HOW TO COMPLETE THIS TASK
Your answer needs to include each line of the records in which the string "name" can be found.

[Stored data]
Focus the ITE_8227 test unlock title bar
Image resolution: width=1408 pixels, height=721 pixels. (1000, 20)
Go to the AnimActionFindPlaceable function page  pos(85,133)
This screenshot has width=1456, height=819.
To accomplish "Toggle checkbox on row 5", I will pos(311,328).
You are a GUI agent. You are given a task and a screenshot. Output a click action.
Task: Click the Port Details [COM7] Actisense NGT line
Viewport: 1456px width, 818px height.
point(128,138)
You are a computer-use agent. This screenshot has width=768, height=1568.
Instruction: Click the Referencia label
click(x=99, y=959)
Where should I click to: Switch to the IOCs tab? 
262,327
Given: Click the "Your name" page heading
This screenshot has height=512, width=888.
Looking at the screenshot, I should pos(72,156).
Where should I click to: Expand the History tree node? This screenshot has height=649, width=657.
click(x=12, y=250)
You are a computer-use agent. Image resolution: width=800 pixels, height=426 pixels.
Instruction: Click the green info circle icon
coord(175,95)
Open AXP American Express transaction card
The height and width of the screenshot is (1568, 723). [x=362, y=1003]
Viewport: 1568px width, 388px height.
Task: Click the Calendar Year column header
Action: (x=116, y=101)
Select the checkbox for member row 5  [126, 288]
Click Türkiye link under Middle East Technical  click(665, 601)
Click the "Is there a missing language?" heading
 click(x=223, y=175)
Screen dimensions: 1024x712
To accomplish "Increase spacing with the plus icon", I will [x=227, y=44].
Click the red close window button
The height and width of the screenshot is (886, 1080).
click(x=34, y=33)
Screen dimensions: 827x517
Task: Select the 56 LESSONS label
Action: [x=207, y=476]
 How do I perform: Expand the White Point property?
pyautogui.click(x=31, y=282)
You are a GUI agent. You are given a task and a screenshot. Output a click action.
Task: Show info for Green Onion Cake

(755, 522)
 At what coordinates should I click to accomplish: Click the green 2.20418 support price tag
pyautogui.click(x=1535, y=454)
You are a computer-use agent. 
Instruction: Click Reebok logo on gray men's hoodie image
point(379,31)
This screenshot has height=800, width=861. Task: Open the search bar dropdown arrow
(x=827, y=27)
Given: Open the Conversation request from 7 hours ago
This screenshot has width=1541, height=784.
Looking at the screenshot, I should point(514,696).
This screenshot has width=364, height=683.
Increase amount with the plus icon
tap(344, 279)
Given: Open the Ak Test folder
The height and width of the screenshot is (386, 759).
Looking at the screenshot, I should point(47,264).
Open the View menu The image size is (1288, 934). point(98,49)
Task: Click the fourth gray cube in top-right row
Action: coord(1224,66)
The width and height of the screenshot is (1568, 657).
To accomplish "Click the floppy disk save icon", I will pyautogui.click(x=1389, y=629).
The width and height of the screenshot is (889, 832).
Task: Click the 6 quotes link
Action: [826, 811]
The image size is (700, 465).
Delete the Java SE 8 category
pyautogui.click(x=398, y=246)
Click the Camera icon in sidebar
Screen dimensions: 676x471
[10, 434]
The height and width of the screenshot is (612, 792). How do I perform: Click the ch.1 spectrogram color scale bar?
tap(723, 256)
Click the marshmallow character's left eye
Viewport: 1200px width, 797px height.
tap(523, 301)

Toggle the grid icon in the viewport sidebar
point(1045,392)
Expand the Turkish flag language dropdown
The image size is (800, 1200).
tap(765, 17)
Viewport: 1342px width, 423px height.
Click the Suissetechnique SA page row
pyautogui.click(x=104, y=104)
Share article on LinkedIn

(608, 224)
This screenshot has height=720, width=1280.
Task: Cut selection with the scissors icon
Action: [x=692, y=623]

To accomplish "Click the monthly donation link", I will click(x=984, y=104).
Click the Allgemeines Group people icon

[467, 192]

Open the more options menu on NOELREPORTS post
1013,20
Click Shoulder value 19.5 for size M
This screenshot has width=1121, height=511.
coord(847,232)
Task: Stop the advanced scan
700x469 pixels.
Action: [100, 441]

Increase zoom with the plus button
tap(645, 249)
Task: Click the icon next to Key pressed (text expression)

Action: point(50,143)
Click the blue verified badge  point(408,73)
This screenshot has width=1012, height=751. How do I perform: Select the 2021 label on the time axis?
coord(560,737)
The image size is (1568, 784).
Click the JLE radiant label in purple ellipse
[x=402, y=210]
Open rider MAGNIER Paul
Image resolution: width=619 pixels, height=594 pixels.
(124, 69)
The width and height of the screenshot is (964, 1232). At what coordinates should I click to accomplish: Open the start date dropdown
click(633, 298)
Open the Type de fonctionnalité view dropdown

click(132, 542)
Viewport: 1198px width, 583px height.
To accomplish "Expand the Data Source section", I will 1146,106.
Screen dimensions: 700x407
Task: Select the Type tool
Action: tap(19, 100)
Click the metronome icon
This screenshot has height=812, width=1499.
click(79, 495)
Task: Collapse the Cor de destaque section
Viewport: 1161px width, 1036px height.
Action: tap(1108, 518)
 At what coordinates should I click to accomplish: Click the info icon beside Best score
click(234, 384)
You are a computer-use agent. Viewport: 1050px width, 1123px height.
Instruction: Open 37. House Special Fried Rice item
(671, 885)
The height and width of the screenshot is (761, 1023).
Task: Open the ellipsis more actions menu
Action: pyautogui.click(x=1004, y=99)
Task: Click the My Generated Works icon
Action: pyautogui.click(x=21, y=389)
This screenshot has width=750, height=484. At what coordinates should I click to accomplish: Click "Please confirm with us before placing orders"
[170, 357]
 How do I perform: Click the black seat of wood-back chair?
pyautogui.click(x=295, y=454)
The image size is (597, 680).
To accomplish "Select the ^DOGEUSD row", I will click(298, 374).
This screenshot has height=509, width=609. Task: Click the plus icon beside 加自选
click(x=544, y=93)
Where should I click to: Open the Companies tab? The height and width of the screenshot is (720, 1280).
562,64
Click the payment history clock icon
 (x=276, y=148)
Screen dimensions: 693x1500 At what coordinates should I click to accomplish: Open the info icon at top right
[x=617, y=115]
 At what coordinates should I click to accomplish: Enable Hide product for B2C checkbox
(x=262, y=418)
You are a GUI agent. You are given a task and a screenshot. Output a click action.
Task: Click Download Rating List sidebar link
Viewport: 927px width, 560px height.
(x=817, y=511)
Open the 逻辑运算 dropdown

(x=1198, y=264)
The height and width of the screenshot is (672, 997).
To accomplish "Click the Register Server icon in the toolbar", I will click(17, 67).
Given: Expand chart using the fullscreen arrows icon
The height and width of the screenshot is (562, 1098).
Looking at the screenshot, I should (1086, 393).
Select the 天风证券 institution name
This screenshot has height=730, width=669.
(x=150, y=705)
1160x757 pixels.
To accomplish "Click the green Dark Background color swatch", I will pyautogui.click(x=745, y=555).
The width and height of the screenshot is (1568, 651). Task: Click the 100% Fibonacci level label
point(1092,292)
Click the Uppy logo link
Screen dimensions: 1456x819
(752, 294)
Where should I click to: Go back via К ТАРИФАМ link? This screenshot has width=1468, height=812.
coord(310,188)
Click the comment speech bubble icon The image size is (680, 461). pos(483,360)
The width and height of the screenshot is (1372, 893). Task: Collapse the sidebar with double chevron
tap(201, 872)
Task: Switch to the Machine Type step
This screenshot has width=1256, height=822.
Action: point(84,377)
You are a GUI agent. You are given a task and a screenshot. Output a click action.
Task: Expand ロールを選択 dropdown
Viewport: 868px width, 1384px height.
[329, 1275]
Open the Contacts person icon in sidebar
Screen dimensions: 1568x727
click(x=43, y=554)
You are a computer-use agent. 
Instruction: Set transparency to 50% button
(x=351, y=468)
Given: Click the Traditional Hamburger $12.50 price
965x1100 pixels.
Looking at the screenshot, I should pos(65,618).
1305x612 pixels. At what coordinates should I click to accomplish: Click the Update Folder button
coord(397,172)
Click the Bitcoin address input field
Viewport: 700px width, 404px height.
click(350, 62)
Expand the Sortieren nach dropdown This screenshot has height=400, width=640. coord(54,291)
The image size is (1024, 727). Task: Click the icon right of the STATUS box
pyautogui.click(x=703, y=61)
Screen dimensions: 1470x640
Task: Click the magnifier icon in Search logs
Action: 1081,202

TASK ANSWER
Given: Click the "Your name" page heading
Select the 天风证券 institution name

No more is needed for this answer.